T
Tom Anderson
Hello!
We're working on performance-tuning an application. I won't go into the
details, but basically, there's a stack of tasks: tasks are popped off the
stack, executed, and any resulting new work units (of which there are
generally hundreds) pushed back onto the stack. Effectively, the app is
making a depth-first traversal of a tree, in which the nodes are tasks. We
limit the depth to which we explore the tree, and also the total number of
tasks done, so that we're not doing this forever. Along the way, results
are generated, and these are accumulated in a list; the results have a
'goodness' metric, and we actually only keep track of the 20 best so far.

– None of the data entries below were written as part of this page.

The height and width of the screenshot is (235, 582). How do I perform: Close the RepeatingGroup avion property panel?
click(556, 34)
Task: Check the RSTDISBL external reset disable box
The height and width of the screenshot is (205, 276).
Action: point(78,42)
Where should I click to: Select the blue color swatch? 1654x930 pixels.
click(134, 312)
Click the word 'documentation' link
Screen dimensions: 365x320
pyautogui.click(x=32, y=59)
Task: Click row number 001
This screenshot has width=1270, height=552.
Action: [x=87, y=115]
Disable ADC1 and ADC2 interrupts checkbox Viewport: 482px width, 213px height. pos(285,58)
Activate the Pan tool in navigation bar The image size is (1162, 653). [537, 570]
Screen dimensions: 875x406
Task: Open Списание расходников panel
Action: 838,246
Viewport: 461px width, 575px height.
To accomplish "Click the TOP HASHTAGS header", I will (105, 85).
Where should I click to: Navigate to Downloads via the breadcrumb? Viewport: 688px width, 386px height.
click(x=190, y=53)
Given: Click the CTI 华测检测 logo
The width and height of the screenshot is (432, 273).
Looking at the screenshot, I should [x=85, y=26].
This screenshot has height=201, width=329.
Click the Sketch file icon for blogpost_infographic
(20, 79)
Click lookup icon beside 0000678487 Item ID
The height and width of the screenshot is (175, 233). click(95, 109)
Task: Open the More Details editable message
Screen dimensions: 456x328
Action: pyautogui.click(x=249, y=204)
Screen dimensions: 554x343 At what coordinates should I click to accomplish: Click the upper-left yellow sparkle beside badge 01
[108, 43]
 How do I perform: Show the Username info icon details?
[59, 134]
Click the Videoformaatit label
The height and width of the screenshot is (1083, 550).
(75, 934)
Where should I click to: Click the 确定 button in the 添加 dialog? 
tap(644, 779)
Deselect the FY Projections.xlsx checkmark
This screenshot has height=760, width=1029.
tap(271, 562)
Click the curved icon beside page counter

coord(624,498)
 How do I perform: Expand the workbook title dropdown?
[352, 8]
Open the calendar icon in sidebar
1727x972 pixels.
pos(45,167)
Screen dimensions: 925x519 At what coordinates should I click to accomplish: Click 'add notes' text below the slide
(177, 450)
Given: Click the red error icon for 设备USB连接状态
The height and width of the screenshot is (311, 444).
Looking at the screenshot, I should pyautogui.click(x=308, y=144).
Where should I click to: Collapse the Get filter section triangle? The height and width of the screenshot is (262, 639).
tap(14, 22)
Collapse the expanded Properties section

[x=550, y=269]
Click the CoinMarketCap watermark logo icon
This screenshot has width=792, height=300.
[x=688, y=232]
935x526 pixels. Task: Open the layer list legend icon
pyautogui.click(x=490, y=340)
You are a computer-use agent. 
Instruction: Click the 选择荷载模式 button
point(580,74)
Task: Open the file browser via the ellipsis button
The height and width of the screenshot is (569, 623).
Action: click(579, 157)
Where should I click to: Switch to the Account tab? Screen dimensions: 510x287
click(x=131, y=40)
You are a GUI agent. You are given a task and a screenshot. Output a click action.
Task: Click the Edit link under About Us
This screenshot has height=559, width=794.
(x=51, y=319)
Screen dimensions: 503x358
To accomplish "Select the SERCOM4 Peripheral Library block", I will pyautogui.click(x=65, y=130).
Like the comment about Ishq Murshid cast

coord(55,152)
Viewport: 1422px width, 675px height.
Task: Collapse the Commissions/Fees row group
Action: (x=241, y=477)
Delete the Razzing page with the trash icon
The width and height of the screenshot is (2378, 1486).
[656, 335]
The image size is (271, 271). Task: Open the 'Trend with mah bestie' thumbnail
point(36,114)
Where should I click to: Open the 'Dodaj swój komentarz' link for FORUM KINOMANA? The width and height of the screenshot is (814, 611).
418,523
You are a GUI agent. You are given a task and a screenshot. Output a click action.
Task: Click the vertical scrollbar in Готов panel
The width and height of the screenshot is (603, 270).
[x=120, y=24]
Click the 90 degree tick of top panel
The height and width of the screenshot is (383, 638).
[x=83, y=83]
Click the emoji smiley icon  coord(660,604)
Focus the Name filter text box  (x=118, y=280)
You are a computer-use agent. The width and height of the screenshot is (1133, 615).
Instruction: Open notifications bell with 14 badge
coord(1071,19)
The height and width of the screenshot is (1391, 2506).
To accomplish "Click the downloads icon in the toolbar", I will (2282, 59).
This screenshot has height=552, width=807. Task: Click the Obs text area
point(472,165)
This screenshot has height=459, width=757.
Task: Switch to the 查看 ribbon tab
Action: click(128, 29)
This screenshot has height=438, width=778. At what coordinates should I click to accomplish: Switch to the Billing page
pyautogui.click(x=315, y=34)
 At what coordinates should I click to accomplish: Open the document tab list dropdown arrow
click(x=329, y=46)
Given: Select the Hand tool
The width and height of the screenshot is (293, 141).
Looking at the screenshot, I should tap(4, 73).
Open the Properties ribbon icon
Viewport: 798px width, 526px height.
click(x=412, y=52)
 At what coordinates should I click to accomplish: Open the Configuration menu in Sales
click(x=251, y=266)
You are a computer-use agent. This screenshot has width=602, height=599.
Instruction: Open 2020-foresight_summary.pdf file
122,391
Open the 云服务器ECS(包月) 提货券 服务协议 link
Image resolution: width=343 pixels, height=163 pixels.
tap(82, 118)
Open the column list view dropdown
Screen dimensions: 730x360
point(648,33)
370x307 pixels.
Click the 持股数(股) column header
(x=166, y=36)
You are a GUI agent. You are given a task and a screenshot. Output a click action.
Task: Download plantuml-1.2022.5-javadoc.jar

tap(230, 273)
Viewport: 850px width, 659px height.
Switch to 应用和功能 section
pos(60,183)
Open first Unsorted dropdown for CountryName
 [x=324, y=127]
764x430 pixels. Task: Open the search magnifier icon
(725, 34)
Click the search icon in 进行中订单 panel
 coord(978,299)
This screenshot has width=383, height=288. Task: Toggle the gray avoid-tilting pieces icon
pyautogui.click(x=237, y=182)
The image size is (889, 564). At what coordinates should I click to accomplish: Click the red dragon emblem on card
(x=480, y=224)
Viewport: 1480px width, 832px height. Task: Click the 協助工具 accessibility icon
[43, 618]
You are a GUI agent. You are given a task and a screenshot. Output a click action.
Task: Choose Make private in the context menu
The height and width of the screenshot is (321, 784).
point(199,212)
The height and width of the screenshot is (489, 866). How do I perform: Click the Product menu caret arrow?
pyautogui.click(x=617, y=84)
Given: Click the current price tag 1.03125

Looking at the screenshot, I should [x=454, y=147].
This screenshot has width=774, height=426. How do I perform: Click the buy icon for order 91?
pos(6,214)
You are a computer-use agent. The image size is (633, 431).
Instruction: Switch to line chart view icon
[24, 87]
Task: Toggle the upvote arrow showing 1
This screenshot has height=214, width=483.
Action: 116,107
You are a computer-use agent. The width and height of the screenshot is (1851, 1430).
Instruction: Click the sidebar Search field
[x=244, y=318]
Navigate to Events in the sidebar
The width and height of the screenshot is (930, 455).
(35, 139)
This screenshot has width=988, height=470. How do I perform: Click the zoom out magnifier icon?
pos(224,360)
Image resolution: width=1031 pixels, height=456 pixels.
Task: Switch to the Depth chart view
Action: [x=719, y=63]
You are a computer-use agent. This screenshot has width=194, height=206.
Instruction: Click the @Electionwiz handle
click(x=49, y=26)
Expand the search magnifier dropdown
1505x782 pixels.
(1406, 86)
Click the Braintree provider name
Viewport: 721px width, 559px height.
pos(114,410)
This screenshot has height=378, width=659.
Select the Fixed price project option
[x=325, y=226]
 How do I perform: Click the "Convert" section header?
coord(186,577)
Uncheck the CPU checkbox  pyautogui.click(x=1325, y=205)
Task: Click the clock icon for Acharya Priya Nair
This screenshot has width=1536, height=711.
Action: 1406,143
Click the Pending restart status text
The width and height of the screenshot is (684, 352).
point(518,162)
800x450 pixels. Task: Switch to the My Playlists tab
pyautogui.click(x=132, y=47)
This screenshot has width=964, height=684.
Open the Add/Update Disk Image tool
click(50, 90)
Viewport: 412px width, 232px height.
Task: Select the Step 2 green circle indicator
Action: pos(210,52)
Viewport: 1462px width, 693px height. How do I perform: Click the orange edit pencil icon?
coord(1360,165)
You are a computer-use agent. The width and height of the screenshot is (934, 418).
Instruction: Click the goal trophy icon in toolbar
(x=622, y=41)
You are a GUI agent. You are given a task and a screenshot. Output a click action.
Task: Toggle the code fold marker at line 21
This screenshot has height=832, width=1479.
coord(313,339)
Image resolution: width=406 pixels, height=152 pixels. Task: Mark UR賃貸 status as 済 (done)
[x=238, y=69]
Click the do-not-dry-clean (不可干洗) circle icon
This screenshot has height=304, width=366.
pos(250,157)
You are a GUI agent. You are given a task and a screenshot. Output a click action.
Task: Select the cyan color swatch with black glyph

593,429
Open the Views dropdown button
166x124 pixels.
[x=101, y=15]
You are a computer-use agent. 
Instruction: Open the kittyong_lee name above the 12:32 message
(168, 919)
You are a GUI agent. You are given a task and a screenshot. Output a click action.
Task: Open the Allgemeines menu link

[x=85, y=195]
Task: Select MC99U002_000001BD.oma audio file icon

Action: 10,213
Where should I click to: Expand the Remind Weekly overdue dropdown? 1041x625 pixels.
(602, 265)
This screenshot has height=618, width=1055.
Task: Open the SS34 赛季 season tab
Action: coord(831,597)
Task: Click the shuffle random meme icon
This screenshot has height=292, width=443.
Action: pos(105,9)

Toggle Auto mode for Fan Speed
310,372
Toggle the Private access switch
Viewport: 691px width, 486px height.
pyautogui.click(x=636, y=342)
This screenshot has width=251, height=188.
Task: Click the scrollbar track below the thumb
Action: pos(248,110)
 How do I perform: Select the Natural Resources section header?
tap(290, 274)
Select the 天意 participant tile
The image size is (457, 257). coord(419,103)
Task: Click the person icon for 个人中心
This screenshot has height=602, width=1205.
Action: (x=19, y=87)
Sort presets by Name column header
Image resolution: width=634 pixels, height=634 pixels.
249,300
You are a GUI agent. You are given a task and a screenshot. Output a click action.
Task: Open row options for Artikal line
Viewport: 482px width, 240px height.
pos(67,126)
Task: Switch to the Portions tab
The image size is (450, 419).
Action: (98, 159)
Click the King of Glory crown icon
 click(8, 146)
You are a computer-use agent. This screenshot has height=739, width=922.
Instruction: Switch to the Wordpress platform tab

The tasks and results are quite small, and the whole app runs in <100 MB
of memory. We have plenty more than that, so there's no paging (i see <10
disk transfers per second in perfmon during a run). I don't know about the
hit rate on the CPU caches - i don't know how to measure that. As a
result, the app seems to be CPU-bound: it consistently uses >95% of the
CPU while running.
When it's single-threaded, that is. But one thing we've done is to make
the app multithreaded: the decomposition of the work into tasks made this
very simple, in that we just wrapped locks around the stack's push and pop
operations, and the result list's add operation, and then fired several
threads into the main loop. We've verified that it's producing the same
results as when it was single-threaded.
We've got a speedup, but not quite as much as we'd hoped. When we run with
three threads on an otherwise unloaded four-core machine, we get all three
cores running at about 85% capacity - varying from 70% to 90%. The time
taken to finish the task increases as you'd expect from that: almost, but
not quite, three times faster than the single-threaded case.
We've tried setting processor affinity on the threads, so they aren't
moving from core to core unnecessarily, and it makes no difference.
So, why are the processors idle 15% of the time?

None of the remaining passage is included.